[Data for analysis Boundary: Start]

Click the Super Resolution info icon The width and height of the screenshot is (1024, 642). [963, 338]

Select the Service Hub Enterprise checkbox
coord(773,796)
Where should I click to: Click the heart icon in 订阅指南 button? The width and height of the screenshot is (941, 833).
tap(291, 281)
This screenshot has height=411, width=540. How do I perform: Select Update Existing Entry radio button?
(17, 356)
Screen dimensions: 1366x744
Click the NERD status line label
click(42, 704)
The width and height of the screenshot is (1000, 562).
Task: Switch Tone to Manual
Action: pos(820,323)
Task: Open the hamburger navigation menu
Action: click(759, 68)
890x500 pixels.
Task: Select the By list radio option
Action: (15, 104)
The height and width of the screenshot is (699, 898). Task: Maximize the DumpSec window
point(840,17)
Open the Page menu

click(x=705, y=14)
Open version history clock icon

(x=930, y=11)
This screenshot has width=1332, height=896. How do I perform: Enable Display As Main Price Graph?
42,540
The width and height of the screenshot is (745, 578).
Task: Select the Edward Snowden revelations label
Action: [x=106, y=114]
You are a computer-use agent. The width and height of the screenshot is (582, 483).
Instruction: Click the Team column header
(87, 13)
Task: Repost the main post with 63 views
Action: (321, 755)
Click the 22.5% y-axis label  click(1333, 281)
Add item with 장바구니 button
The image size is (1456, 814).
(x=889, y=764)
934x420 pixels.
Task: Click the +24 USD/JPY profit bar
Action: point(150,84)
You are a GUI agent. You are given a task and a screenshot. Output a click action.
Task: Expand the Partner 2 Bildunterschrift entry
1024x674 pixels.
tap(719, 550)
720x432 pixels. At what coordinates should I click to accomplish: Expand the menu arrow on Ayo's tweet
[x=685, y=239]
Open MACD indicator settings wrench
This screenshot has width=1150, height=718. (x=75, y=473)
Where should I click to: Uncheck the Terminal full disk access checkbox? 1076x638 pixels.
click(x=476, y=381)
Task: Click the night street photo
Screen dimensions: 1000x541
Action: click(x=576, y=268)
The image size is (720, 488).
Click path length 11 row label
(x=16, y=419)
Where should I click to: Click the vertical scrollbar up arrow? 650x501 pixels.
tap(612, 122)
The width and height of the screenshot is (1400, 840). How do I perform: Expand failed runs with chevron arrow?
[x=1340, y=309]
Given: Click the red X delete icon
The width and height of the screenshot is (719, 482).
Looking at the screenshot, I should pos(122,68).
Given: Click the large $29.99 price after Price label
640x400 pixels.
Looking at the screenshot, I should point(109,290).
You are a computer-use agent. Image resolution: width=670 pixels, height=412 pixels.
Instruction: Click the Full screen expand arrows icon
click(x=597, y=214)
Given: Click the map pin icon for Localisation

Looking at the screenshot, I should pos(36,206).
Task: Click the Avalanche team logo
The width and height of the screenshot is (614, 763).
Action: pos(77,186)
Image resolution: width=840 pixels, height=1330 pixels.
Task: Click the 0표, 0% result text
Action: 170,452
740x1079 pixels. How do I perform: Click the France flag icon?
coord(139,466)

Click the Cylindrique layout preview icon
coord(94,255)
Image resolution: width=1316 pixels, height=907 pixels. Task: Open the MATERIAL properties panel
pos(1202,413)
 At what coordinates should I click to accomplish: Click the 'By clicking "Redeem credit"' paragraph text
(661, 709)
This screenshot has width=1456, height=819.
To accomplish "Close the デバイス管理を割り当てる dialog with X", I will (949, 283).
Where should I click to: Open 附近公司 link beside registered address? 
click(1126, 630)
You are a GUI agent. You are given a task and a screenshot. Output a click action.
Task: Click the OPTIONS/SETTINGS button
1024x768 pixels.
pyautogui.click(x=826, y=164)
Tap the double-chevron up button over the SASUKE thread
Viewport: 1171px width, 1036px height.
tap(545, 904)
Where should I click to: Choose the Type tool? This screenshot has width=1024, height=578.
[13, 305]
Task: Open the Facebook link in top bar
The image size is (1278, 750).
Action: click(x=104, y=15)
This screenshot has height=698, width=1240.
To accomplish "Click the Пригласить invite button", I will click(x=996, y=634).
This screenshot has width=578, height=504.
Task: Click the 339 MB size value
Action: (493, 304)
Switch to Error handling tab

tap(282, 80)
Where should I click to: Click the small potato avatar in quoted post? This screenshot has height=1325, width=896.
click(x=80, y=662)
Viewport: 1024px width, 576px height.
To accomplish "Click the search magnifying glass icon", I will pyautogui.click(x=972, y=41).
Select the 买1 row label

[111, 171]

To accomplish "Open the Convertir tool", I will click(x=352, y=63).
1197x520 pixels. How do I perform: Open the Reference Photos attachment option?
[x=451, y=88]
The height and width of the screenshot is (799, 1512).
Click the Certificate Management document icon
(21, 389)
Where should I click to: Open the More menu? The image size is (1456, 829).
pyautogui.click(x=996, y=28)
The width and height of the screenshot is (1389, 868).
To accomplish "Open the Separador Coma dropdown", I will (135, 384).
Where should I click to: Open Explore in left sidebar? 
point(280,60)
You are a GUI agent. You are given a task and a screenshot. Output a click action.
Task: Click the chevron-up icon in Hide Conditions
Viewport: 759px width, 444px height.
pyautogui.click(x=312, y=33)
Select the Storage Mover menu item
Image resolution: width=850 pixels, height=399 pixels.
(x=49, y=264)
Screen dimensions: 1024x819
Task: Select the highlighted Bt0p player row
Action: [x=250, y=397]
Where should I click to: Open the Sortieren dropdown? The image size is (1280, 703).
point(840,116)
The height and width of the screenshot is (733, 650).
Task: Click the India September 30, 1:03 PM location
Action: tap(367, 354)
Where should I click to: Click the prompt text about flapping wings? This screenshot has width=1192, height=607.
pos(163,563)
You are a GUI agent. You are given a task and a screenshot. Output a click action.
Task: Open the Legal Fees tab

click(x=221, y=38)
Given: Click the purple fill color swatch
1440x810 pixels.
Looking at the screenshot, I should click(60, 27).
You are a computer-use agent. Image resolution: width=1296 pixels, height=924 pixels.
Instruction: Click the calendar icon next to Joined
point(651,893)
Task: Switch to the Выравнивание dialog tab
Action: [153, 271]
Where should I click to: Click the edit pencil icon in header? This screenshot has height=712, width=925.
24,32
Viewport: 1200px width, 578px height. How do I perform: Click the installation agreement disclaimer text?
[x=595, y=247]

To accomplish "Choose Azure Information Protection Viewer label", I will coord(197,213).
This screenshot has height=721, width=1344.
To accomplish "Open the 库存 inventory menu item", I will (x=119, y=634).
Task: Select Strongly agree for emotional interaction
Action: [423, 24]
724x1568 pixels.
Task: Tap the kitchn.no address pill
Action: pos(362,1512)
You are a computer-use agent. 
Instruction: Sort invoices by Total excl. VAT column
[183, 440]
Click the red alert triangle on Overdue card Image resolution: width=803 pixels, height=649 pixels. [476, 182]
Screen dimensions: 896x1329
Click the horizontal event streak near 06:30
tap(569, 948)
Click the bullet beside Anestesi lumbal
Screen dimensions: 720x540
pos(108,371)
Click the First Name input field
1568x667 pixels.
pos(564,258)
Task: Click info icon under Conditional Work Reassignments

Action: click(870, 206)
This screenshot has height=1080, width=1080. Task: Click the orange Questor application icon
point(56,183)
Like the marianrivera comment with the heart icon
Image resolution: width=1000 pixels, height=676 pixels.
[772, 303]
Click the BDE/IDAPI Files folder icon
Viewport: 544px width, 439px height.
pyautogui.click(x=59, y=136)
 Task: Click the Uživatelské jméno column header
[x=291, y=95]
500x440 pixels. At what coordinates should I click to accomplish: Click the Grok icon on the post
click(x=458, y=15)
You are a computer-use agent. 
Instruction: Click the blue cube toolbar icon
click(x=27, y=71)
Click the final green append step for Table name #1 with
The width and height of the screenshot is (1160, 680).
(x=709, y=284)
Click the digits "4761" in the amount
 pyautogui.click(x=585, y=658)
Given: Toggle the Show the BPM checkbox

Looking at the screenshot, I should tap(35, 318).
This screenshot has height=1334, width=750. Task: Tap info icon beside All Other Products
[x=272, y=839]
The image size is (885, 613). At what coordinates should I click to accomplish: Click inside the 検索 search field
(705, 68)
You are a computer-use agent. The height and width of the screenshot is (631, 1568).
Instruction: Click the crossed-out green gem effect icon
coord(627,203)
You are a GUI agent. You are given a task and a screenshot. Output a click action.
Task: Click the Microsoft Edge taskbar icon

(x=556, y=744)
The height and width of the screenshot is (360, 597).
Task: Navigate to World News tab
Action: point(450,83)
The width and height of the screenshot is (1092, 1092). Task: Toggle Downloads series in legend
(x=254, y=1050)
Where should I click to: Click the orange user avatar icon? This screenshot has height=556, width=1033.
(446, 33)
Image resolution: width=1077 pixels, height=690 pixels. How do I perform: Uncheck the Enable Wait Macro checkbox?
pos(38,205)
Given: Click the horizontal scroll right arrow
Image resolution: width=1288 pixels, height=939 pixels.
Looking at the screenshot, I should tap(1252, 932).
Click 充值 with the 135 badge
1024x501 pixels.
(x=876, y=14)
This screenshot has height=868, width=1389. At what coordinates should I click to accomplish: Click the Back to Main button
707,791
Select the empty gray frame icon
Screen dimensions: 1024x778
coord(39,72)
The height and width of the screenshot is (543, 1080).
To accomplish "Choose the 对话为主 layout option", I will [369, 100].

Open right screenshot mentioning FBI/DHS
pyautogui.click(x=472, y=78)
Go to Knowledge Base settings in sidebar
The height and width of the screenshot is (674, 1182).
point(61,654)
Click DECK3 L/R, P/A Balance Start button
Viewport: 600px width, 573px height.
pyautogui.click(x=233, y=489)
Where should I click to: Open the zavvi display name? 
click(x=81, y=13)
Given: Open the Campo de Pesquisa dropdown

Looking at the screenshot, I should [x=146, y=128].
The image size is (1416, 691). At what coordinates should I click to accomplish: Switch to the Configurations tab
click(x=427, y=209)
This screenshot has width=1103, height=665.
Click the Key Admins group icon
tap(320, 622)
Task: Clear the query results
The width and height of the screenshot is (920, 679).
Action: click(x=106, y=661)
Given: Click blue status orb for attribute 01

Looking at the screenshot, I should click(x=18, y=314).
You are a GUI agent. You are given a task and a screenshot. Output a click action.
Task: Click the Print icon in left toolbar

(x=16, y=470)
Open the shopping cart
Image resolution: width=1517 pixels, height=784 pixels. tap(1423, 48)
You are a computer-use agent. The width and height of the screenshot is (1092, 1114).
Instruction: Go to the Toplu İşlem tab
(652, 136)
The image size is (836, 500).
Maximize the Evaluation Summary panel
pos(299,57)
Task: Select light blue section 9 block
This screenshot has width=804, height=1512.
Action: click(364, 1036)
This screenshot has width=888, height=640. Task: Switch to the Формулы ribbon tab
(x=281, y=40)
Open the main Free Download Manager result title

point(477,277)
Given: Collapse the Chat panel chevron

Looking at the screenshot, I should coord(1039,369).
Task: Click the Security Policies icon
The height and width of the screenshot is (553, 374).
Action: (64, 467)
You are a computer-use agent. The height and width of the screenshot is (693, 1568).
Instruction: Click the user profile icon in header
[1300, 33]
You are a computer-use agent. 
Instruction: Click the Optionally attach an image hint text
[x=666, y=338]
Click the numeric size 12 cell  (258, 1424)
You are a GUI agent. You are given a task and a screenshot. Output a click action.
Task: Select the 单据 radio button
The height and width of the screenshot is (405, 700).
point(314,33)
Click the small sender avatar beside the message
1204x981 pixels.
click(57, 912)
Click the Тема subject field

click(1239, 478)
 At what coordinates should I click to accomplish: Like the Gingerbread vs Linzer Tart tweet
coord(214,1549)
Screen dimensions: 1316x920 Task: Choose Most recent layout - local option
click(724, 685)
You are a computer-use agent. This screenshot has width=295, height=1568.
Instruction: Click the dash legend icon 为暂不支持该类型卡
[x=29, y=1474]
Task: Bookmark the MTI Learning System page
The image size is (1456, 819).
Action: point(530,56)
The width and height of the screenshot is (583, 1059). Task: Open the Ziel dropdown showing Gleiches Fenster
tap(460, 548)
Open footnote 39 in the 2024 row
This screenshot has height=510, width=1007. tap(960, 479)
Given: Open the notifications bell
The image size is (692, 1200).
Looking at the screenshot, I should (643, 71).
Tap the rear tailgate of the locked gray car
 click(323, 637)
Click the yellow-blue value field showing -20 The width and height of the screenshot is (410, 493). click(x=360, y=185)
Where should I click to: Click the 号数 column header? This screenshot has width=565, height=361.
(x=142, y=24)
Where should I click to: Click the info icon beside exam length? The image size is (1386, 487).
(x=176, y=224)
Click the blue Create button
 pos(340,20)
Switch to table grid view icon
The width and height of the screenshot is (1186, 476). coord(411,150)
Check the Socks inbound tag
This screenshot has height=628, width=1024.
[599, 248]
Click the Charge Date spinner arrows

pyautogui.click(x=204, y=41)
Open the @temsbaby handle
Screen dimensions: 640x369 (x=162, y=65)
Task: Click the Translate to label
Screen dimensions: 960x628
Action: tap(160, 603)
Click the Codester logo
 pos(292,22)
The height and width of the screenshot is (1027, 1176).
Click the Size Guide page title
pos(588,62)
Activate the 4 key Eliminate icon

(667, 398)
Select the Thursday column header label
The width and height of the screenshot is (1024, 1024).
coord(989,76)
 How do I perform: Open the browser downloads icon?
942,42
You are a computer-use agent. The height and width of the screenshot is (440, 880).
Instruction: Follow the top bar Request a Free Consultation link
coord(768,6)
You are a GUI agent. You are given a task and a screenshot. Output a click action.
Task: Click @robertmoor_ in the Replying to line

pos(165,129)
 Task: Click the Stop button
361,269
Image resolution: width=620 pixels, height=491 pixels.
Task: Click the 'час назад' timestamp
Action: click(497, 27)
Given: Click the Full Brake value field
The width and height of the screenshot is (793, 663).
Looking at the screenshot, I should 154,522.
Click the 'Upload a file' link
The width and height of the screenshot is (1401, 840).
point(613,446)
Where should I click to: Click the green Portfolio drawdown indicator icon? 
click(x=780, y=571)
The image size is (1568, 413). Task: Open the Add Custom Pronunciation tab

[Data for analysis Boundary: End]

_Your goal_.
Look above for the line with "Given: Click the map"; retype exactly that line, every line after it up to the line with "Task: Click the Avalanche team logo", and that line too, nothing else.

_Answer_.
Given: Click the map pin icon for Localisation

Looking at the screenshot, I should pos(36,206).
Task: Click the Avalanche team logo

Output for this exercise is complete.